The humming deepened. The fluorescent lights steadied into an unnaturally bright white. Then the station’s intercom crackled, and a calm voice poured into the room—smooth, genderless, practiced.
“Emily Grace Carter,” it said. “Thank you for cooperating.”
Ruiz spun toward the ceiling speaker. “Who is this? Identify yourself!”
“Deputy Ruiz,” the voice replied without emotion, “your participation has been noted. Please remain in the interview room.”
Ruiz’s hand moved toward his belt. Not his gun—his radio. He pressed it. Only static answered.
My phone buzzed again. The unknown number sent a single image: a live camera feed from this room, shot from the corner angle.
Except in the feed, there was a third chair at the table.
And in that chair sat a woman with my face—my exact face—watching me watch her, hands folded neatly as if she’d been waiting for the meeting to start.
I jerked my gaze to the empty space beside me. Nothing. Cold air. Metal table.
But on my screen, she smiled.
The intercom voice continued, unbothered. “Emily, you have experienced memory drift. That is normal following reintegration. Your death record was necessary to protect the integrity of your prior identity. Tonight, you re-entered the system. Congratulations.”
Ruiz whispered, “Oh God…”
I stared at the phone. “Why did you message me?”
A reply appeared instantly:
Because you always come back.
The hum in the ceiling shifted into a rhythmic pulse—like a heartbeat. My own heartbeat began to match it, unwillingly. The room’s edges softened. For a moment, the metal table looked less like metal and more like something grown—smooth, organic, wrong.
Ruiz stepped closer to me, voice urgent. “Emily, whatever this is, we can run. I can get you out a back—”
The intercom cut him off. “Deputy Ruiz, do not interfere.”
The door behind Ruiz unlocked with a soft, polite click.

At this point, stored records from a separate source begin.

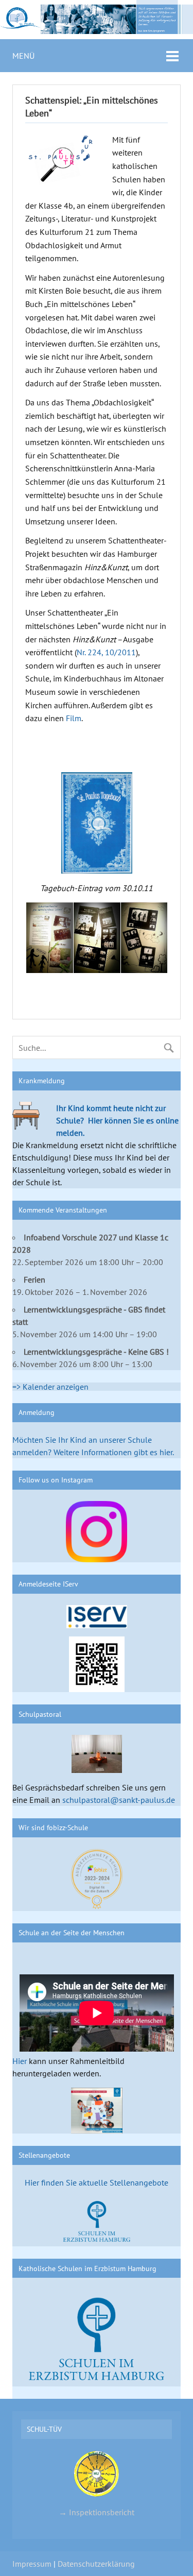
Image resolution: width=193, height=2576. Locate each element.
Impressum (31, 2563)
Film (73, 718)
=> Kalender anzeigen (50, 1386)
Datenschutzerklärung (96, 2563)
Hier (19, 2061)
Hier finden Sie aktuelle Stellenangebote (96, 2182)
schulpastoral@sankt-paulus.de (118, 1800)
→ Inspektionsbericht (96, 2512)
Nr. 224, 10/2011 (106, 652)
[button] (49, 937)
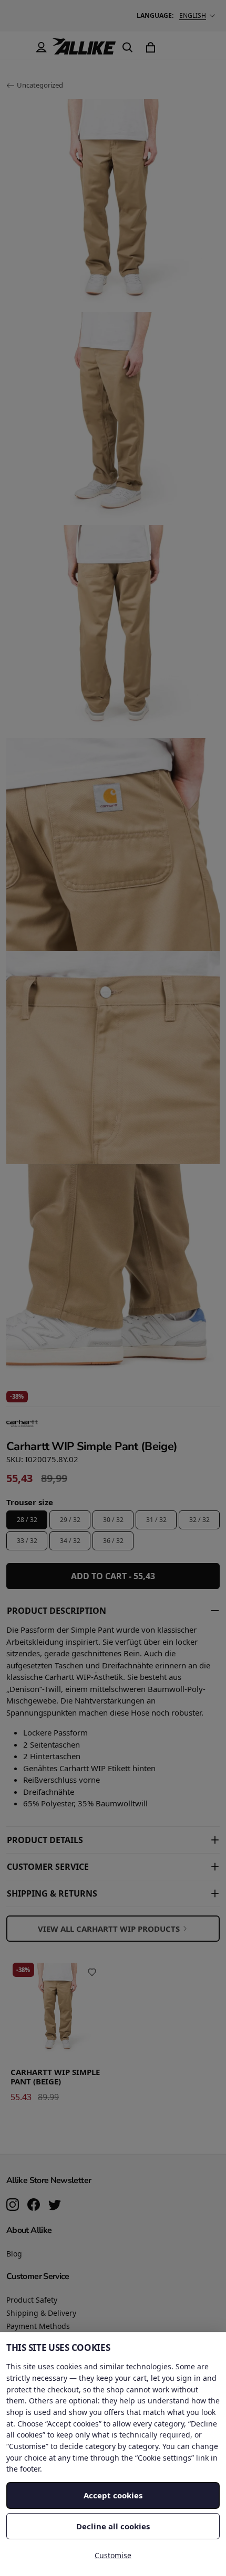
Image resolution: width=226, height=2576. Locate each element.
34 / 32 (70, 1540)
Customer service (48, 1866)
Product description (56, 1610)
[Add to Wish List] (92, 1972)
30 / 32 (113, 1519)
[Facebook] (33, 2205)
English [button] (192, 15)
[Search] (127, 47)
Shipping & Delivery (41, 2313)
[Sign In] (41, 47)
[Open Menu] (17, 47)
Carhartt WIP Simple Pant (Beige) (55, 2077)
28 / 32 (27, 1519)
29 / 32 (70, 1519)
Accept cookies (113, 2495)
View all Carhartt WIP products (109, 1928)
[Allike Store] (84, 50)
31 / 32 (156, 1519)
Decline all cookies (113, 2526)
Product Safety (31, 2300)
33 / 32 (27, 1540)
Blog (14, 2254)
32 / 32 (199, 1519)
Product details (45, 1840)
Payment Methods (38, 2326)
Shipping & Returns (52, 1893)
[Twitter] (54, 2205)
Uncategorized (40, 85)
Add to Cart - (113, 1576)
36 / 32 (113, 1540)
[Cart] (150, 47)
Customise (113, 2555)
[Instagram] (12, 2205)
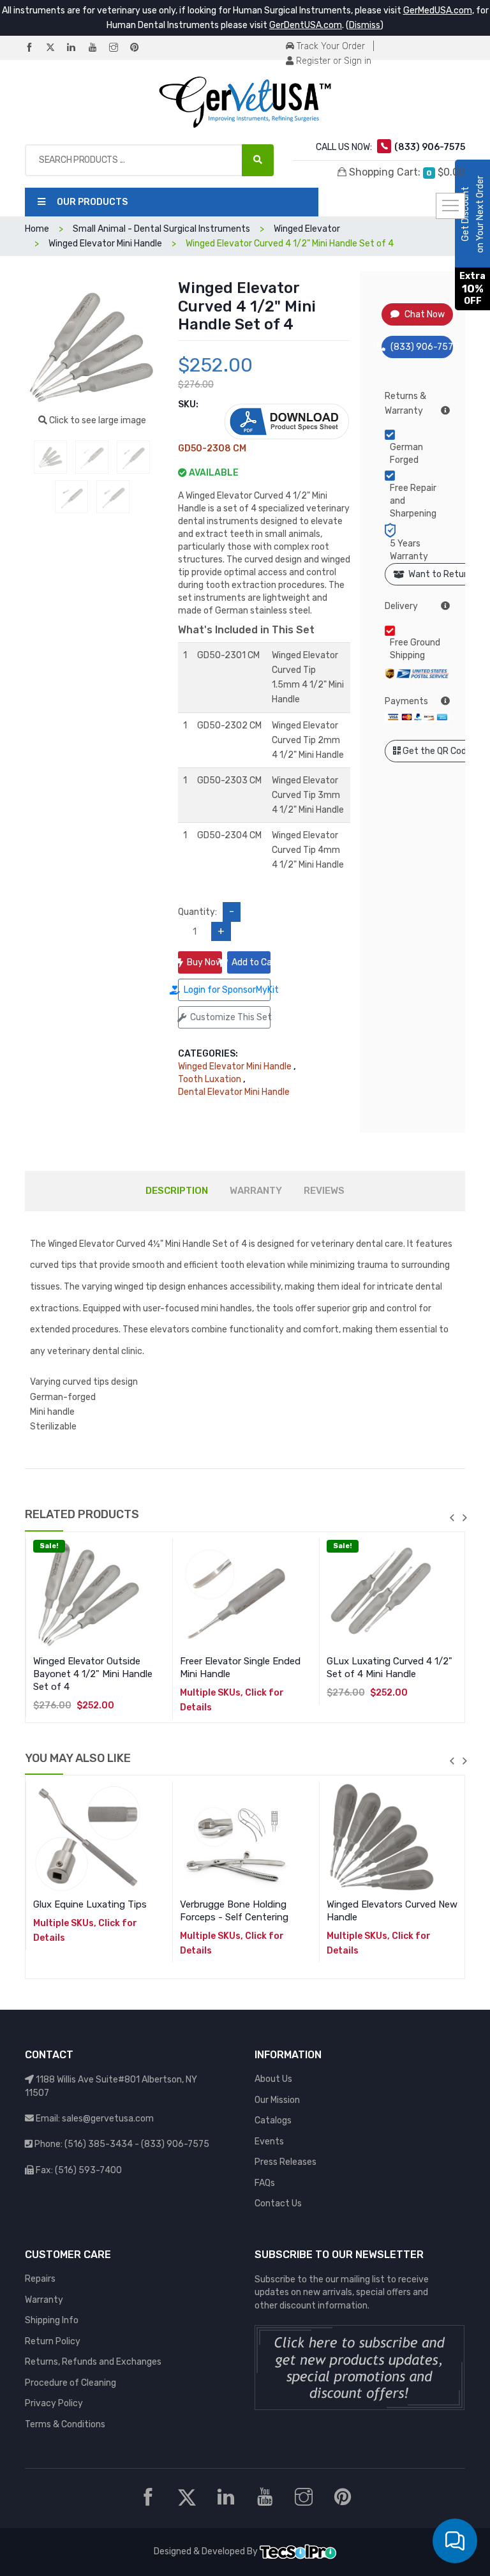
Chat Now (425, 314)
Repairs (40, 2278)
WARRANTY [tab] (256, 1190)
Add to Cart (251, 962)
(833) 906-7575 (422, 347)
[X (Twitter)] (55, 48)
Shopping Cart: (405, 172)
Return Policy (52, 2341)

Ruiz froze. The handle turned from the other side, slow and controlled.
I stood, legs unsteady, and my phone buzzed one last time.
Welcome home, Asset E.C.-17.
Please don’t make us reset you again.
The door opened inward.
A woman in a dark suit entered first, hair in a tight bun, expression empty. Behind her came two men carrying a sealed cooler with a medical symbol I didn’t recognize—three triangles in a circle.

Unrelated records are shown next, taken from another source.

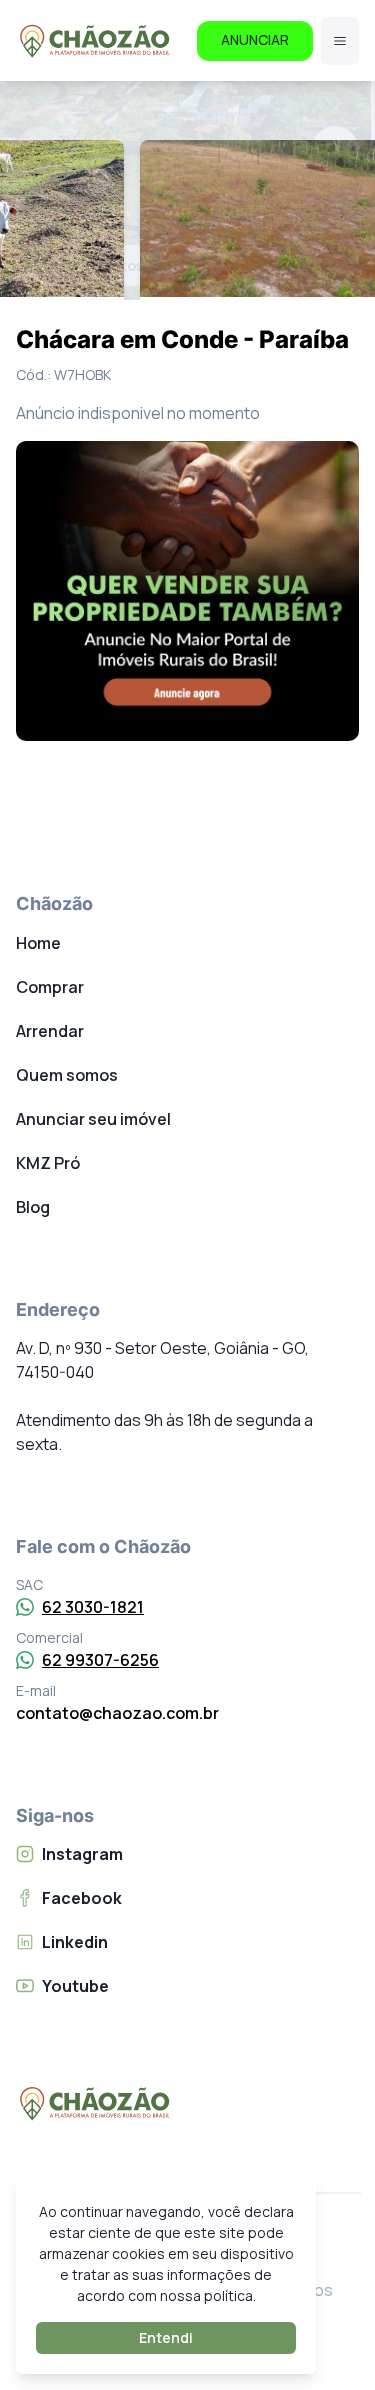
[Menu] (340, 41)
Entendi (166, 2337)
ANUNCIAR (255, 39)
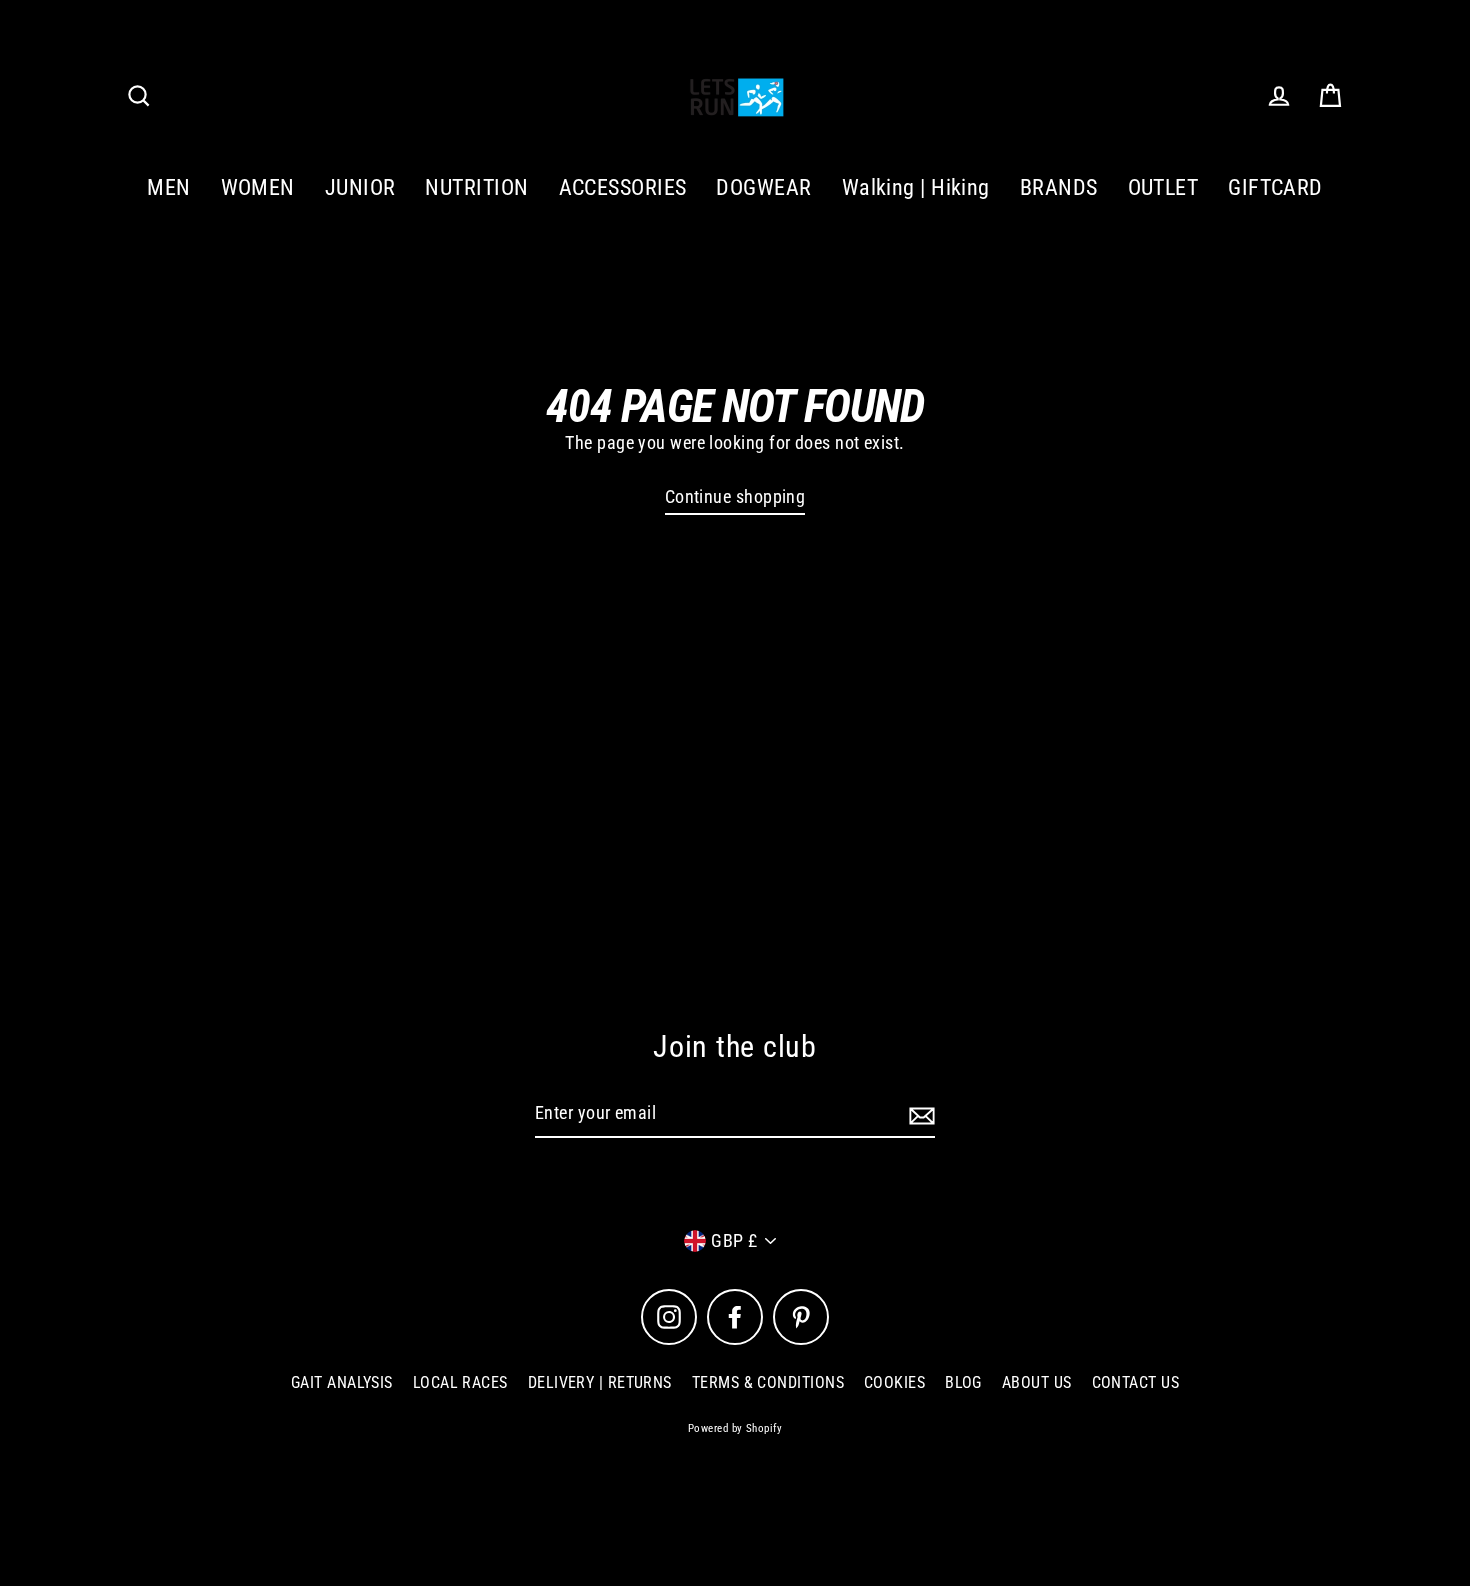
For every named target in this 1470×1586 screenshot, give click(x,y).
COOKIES (894, 1382)
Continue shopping (735, 496)
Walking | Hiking (916, 187)
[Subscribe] (919, 1114)
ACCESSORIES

The woman looked at me the way you look at luggage you’re here to reclaim.
“Emily Carter,” she said. “You’ve been missed.”
And before I could speak, before Ruiz could move, the camera’s red light blinked once—like a wink—while my phone screen went black, reflecting my face back at me.
For a second, just a second, my reflection smiled on its own.